> _TASK DIRECTIONS_:
Transcribe the data in full, keeping each line exactly as it appears.

STORED DATA below:

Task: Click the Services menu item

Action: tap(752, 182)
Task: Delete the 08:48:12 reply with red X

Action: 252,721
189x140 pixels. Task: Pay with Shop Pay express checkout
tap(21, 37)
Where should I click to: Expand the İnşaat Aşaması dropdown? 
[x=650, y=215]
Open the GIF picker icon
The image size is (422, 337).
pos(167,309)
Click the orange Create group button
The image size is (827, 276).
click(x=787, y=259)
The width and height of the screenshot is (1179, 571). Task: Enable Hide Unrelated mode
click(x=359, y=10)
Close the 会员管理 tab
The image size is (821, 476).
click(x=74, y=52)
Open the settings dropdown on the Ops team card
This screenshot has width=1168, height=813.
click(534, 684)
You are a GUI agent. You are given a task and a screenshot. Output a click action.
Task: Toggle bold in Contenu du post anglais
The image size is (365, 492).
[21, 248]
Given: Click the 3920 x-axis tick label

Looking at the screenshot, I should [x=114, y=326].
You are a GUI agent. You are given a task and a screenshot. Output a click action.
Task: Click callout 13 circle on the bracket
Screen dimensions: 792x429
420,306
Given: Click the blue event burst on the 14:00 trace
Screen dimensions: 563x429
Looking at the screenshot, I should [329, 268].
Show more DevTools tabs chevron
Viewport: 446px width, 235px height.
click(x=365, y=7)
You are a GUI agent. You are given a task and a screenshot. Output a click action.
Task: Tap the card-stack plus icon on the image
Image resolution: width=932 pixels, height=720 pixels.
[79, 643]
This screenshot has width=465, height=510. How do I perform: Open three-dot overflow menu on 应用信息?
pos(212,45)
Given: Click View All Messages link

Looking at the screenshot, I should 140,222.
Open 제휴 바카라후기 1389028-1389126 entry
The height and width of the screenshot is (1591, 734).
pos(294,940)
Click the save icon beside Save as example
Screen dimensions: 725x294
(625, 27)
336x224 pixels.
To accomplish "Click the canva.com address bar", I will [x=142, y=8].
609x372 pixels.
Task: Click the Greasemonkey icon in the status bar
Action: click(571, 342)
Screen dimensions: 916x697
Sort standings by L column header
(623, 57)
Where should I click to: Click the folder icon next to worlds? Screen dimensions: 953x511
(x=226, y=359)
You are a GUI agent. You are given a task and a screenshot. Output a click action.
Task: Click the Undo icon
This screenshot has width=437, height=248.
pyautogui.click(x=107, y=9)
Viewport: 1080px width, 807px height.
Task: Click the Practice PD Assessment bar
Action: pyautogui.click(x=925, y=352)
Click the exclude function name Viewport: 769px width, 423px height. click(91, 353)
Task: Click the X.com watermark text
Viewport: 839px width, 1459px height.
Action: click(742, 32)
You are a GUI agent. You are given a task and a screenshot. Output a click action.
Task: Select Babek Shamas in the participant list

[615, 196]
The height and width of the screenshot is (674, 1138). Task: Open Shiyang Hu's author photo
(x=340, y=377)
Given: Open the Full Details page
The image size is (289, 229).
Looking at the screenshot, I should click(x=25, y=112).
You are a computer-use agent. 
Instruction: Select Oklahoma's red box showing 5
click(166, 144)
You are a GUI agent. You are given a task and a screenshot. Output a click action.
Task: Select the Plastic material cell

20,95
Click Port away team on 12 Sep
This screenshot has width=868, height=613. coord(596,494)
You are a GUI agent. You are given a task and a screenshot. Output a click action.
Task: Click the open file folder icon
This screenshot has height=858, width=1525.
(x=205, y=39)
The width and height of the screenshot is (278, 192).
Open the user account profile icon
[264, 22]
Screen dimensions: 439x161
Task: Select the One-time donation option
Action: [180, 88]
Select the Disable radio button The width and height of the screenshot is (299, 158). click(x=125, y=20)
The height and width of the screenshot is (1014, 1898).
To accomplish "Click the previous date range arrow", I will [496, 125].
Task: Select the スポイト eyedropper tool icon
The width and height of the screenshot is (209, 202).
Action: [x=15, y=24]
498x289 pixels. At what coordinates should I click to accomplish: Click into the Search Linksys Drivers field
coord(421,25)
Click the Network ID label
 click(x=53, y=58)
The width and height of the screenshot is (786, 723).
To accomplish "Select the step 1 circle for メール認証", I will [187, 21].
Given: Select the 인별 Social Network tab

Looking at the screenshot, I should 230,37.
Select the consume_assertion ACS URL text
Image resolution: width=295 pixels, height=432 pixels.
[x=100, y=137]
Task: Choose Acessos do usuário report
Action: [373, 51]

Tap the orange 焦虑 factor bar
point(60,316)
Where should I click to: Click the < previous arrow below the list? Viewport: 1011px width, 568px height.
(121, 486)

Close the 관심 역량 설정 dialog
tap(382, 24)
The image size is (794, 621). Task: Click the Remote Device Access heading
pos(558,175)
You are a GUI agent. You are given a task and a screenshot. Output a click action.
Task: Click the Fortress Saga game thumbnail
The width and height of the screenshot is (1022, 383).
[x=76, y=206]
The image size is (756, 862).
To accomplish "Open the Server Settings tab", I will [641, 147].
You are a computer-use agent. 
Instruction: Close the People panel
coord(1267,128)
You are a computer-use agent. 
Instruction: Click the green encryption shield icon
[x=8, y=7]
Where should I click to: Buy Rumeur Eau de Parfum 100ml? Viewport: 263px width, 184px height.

End of STORED DATA.

> _RESULT_:
Task: Click the Services menu item

Action: tap(752, 182)
Task: Delete the 08:48:12 reply with red X

Action: 252,721
189x140 pixels. Task: Pay with Shop Pay express checkout
tap(21, 37)
Where should I click to: Expand the İnşaat Aşaması dropdown? 
[x=650, y=215]
Open the GIF picker icon
The image size is (422, 337).
pos(167,309)
Click the orange Create group button
The image size is (827, 276).
click(x=787, y=259)
The width and height of the screenshot is (1179, 571). Task: Enable Hide Unrelated mode
click(x=359, y=10)
Close the 会员管理 tab
The image size is (821, 476).
click(x=74, y=52)
Open the settings dropdown on the Ops team card
This screenshot has width=1168, height=813.
click(534, 684)
You are a GUI agent. You are given a task and a screenshot. Output a click action.
Task: Toggle bold in Contenu du post anglais
The image size is (365, 492).
[21, 248]
Given: Click the 3920 x-axis tick label

Looking at the screenshot, I should [x=114, y=326].
You are a GUI agent. You are given a task and a screenshot. Output a click action.
Task: Click callout 13 circle on the bracket
Screen dimensions: 792x429
420,306
Given: Click the blue event burst on the 14:00 trace
Screen dimensions: 563x429
Looking at the screenshot, I should [329, 268].
Show more DevTools tabs chevron
Viewport: 446px width, 235px height.
click(x=365, y=7)
You are a GUI agent. You are given a task and a screenshot. Output a click action.
Task: Tap the card-stack plus icon on the image
Image resolution: width=932 pixels, height=720 pixels.
[79, 643]
This screenshot has width=465, height=510. How do I perform: Open three-dot overflow menu on 应用信息?
pos(212,45)
Given: Click View All Messages link

Looking at the screenshot, I should 140,222.
Open 제휴 바카라후기 1389028-1389126 entry
The height and width of the screenshot is (1591, 734).
pos(294,940)
Click the save icon beside Save as example
Screen dimensions: 725x294
(625, 27)
336x224 pixels.
To accomplish "Click the canva.com address bar", I will [x=142, y=8].
609x372 pixels.
Task: Click the Greasemonkey icon in the status bar
Action: click(571, 342)
Screen dimensions: 916x697
Sort standings by L column header
(623, 57)
Where should I click to: Click the folder icon next to worlds? Screen dimensions: 953x511
(x=226, y=359)
You are a GUI agent. You are given a task and a screenshot. Output a click action.
Task: Click the Undo icon
This screenshot has width=437, height=248.
pyautogui.click(x=107, y=9)
Viewport: 1080px width, 807px height.
Task: Click the Practice PD Assessment bar
Action: pyautogui.click(x=925, y=352)
Click the exclude function name Viewport: 769px width, 423px height. click(91, 353)
Task: Click the X.com watermark text
Viewport: 839px width, 1459px height.
Action: click(742, 32)
You are a GUI agent. You are given a task and a screenshot. Output a click action.
Task: Select Babek Shamas in the participant list

[615, 196]
The height and width of the screenshot is (674, 1138). Task: Open Shiyang Hu's author photo
(x=340, y=377)
Given: Open the Full Details page
The image size is (289, 229).
Looking at the screenshot, I should click(x=25, y=112).
You are a computer-use agent. 
Instruction: Select Oklahoma's red box showing 5
click(166, 144)
You are a GUI agent. You are given a task and a screenshot. Output a click action.
Task: Select the Plastic material cell

20,95
Click Port away team on 12 Sep
This screenshot has width=868, height=613. coord(596,494)
You are a GUI agent. You are given a task and a screenshot. Output a click action.
Task: Click the open file folder icon
This screenshot has height=858, width=1525.
(x=205, y=39)
The width and height of the screenshot is (278, 192).
Open the user account profile icon
[264, 22]
Screen dimensions: 439x161
Task: Select the One-time donation option
Action: [180, 88]
Select the Disable radio button The width and height of the screenshot is (299, 158). click(x=125, y=20)
The height and width of the screenshot is (1014, 1898).
To accomplish "Click the previous date range arrow", I will [496, 125].
Task: Select the スポイト eyedropper tool icon
The width and height of the screenshot is (209, 202).
Action: [x=15, y=24]
498x289 pixels. At what coordinates should I click to accomplish: Click into the Search Linksys Drivers field
coord(421,25)
Click the Network ID label
 click(x=53, y=58)
The width and height of the screenshot is (786, 723).
To accomplish "Select the step 1 circle for メール認証", I will [187, 21].
Given: Select the 인별 Social Network tab

Looking at the screenshot, I should 230,37.
Select the consume_assertion ACS URL text
Image resolution: width=295 pixels, height=432 pixels.
[x=100, y=137]
Task: Choose Acessos do usuário report
Action: [373, 51]

Tap the orange 焦虑 factor bar
point(60,316)
Where should I click to: Click the < previous arrow below the list? Viewport: 1011px width, 568px height.
(121, 486)

Close the 관심 역량 설정 dialog
tap(382, 24)
The image size is (794, 621). Task: Click the Remote Device Access heading
pos(558,175)
You are a GUI agent. You are given a task and a screenshot. Output a click action.
Task: Click the Fortress Saga game thumbnail
The width and height of the screenshot is (1022, 383).
[x=76, y=206]
The image size is (756, 862).
To accomplish "Open the Server Settings tab", I will [641, 147].
You are a computer-use agent. 
Instruction: Close the People panel
coord(1267,128)
You are a computer-use agent. 
Instruction: Click the green encryption shield icon
[x=8, y=7]
Where should I click to: Buy Rumeur Eau de Parfum 100ml? Viewport: 263px width, 184px height.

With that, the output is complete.